[Records supplied]:
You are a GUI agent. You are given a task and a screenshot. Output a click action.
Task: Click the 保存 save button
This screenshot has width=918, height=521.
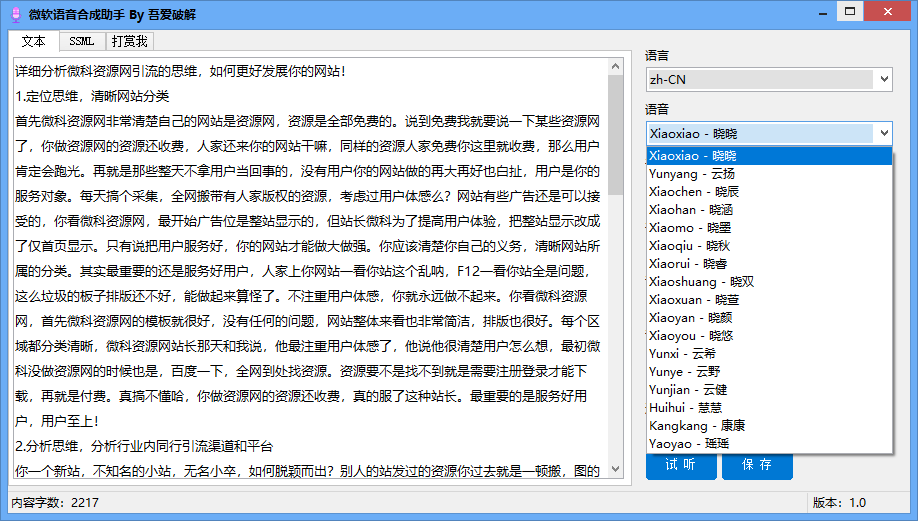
* * *
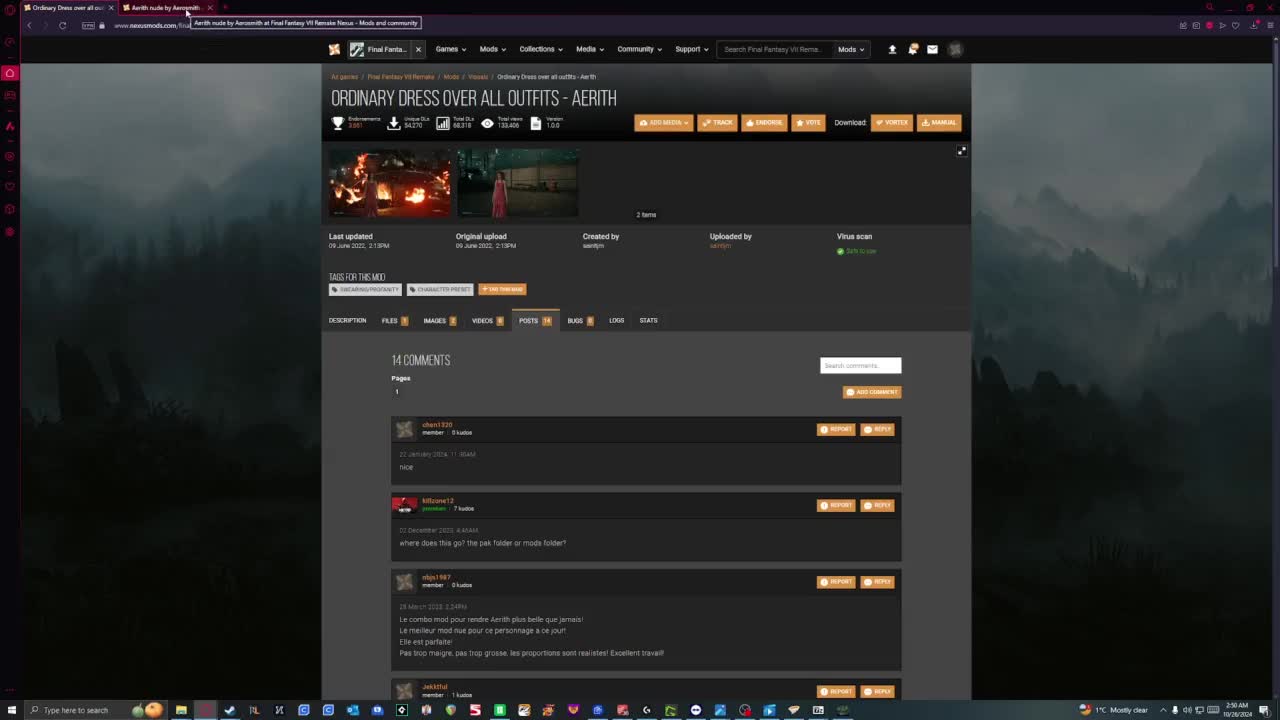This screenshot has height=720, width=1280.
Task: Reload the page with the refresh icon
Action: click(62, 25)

[What is expected]: Output should match, line for line, the stretch of the material above from the line holding "You are a GUI" through the line holding "This screenshot has width=918, height=521.".

[Response to this exercise]:
You are a GUI agent. You are given a task and a screenshot. Output a click action.
Task: Click the 保存 save button
This screenshot has width=918, height=521.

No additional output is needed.